Rumors have the “elves” in the White Sox personnel offices trying to hammer out a three-way deal with the Pittsburgh Pirates and New York Yankees with Jose Quintana as the centerpiece.

Reports are the Sox want this deal, which would net them more prized prospects, in place by Christmas. 

Christmas Eve is traditionally a slow time in baseball but that hadn’t always been the case for the White Sox.

Here’s a look at two recent transactions the Sox have executed on Christmas Eve:

1986, FINISHING OFF A BUM DEAL:  The six-player exchange with the New York Yankees which started the previous July 30 was completed when the White Sox received catcher Bill Lindsey on this date as the player to be named later in the exchange.

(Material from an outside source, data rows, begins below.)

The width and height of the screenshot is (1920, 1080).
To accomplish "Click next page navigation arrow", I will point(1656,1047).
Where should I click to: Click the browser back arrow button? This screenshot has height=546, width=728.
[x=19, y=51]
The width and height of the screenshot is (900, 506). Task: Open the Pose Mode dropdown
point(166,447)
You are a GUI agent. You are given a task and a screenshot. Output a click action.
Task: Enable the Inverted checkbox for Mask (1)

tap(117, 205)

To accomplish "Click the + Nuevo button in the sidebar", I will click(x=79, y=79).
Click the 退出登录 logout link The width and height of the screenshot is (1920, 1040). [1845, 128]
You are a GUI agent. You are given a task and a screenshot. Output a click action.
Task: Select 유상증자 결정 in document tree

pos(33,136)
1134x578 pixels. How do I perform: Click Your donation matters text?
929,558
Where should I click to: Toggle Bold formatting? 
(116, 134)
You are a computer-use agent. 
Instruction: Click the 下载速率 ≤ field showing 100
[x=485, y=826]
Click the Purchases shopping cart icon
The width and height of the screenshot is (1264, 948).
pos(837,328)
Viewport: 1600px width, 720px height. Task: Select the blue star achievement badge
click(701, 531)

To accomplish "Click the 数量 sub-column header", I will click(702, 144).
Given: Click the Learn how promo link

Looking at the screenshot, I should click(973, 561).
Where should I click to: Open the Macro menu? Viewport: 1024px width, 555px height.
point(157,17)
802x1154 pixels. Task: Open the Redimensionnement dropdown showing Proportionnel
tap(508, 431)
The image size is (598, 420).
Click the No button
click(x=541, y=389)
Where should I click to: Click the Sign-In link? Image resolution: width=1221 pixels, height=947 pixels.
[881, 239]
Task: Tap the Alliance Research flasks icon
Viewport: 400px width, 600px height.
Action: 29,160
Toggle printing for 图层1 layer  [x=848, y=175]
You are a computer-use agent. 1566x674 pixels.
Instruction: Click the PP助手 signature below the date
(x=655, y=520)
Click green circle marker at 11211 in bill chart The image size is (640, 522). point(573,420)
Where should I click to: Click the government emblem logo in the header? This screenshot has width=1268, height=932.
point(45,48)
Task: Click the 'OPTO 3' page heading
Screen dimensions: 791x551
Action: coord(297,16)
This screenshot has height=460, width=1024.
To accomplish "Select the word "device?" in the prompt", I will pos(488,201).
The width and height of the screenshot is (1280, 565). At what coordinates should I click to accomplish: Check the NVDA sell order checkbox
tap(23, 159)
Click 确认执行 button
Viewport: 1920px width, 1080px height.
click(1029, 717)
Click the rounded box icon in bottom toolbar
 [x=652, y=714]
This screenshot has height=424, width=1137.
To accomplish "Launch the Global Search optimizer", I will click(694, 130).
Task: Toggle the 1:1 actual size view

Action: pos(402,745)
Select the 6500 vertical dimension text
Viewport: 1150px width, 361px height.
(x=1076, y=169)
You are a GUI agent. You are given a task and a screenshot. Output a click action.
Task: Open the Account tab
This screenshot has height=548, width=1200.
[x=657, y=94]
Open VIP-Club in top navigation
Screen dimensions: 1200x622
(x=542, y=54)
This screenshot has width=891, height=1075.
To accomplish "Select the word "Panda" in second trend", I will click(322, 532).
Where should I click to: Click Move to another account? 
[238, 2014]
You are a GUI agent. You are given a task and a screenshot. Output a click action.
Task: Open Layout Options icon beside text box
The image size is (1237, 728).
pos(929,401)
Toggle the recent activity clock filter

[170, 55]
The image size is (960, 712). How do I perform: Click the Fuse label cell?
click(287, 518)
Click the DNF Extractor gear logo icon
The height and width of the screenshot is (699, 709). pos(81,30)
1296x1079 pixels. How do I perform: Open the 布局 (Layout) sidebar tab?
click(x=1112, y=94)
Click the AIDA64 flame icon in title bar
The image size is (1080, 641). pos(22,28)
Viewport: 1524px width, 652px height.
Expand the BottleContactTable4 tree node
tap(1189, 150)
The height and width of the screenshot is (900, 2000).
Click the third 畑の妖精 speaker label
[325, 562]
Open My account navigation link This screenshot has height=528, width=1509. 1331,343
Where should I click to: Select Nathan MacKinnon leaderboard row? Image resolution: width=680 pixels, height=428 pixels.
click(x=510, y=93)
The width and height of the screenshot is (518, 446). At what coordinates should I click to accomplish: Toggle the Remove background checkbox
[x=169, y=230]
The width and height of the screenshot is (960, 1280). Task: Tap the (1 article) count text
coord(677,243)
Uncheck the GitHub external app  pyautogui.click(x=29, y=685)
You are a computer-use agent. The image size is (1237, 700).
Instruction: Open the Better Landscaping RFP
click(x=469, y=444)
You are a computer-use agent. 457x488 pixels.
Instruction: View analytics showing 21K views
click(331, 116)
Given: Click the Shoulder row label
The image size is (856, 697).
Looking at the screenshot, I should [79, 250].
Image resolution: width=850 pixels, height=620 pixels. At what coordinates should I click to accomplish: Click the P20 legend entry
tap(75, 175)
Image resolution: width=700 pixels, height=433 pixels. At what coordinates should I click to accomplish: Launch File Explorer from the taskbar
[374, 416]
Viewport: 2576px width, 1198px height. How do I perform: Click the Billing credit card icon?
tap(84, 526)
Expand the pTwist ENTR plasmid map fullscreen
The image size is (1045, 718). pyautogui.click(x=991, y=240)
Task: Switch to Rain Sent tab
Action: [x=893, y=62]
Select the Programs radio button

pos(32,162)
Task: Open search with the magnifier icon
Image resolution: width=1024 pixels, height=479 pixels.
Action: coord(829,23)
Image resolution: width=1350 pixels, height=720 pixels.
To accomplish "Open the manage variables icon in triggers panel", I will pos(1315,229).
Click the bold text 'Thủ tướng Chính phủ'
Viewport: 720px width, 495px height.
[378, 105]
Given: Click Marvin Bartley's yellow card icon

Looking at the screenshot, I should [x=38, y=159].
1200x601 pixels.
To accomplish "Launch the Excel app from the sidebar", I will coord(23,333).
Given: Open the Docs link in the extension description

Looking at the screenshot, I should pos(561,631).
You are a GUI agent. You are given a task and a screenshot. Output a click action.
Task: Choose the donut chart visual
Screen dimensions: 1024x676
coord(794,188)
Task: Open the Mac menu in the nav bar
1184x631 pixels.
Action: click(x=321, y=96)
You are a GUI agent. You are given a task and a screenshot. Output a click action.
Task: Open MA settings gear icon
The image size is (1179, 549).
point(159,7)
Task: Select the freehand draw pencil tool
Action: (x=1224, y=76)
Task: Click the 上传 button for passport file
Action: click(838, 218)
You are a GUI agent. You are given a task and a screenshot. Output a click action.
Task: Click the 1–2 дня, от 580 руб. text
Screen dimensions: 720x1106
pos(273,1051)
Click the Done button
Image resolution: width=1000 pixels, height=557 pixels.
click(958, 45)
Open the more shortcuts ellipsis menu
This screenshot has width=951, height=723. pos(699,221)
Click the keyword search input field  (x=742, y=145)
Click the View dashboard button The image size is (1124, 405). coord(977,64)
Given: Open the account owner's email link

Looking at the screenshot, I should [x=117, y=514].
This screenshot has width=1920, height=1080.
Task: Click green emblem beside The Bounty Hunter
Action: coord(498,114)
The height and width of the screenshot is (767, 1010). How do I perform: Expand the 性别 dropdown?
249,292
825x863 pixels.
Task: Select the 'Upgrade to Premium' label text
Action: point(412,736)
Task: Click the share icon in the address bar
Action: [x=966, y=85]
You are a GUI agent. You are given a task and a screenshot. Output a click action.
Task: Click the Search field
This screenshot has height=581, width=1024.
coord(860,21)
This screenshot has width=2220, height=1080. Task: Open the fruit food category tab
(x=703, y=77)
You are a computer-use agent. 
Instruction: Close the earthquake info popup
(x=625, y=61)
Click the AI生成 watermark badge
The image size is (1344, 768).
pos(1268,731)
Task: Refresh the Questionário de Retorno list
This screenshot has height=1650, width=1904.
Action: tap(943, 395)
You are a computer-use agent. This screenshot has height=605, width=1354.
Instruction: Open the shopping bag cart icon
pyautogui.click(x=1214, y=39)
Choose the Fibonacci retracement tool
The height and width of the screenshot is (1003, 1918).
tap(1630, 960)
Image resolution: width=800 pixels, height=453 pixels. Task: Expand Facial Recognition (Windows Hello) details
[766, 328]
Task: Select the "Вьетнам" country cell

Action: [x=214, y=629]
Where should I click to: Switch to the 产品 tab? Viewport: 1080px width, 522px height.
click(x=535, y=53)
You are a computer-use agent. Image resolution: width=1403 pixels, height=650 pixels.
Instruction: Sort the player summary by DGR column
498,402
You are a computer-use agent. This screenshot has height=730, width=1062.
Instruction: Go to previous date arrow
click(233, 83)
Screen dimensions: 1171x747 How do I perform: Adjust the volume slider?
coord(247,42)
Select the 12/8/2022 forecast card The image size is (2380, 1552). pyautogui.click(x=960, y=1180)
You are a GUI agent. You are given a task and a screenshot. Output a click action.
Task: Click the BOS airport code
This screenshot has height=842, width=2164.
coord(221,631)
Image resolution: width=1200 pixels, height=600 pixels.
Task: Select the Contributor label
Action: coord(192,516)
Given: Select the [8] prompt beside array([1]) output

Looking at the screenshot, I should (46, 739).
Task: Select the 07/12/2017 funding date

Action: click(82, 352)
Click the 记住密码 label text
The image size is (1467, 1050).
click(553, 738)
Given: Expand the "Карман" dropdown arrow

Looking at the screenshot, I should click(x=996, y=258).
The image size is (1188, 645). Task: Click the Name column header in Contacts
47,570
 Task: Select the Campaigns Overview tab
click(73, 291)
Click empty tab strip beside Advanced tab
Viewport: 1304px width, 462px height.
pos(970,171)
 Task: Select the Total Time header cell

The controversial trade had Sox general manager Ken Harrelson sending popular slugger Ron Kittle, infielder Wayne Tolleson and promising catcher Joel Skinner to the Bronx Bombers for catcher Ron Hassey, prospect Carlos Martinez and, ultimately, Lindsey.

Lindsey played in just nine games for the Sox – all in 1987. He resurfaced briefly in 1995 when he was listed in the Sox “replacement players” media guide.

1990, WHEN IT RAINES, IT POURSIn a move to give their offense more speed and power, the White Sox acquired leadoff man extraordinaire Tim Raines from the Montreal Expos.

The Sox media guide of 1991 lists the date of this trade as Dec. 24, 1990 while has it at Dec. 23, 1990.

The price to get Raines, who hopefully will be elected into the Hall of Fame next month, was steep, though.

The Sox had to surrender left fielder Ivan Calderon, who was coming off his most complete offensive season, and stellar setup man Barry Jones.

In helping the White Sox to a surprising 94 wins and a second place finish, Calderon hit .273 with 14 home runs, 74 RBIs, 32 steals and a team-record tying 44 doubles.

Jones went 11-4 with a 2.31 ERA as the lead-in to Bobby Thigpen, who logged a still-standing big league record 57 saves.

In Raines, the Sox got a lethal combination of speed and power at the top of the lineup as a counter to Oakland’s Rickey Henderson.

After shaking off a miserable start (which saw him shed his “Rock” nickname), Raines went on to have a decent 1991 and then fashioned more typical campaigns in 1992 and 1993.

Raines was spectacular in the 1993 American League Championship Series, hitting .444 with a record-tying (for a six game series) 12 hits as the Sox fell in six to Toronto.

The Sox also received pitcher Jeff Carter and minor leaguer Mario Brito in the deal. 

Both Calderon and Jones would return to the Sox for end of the season cameos during the 1993 A.L. West Division championship season.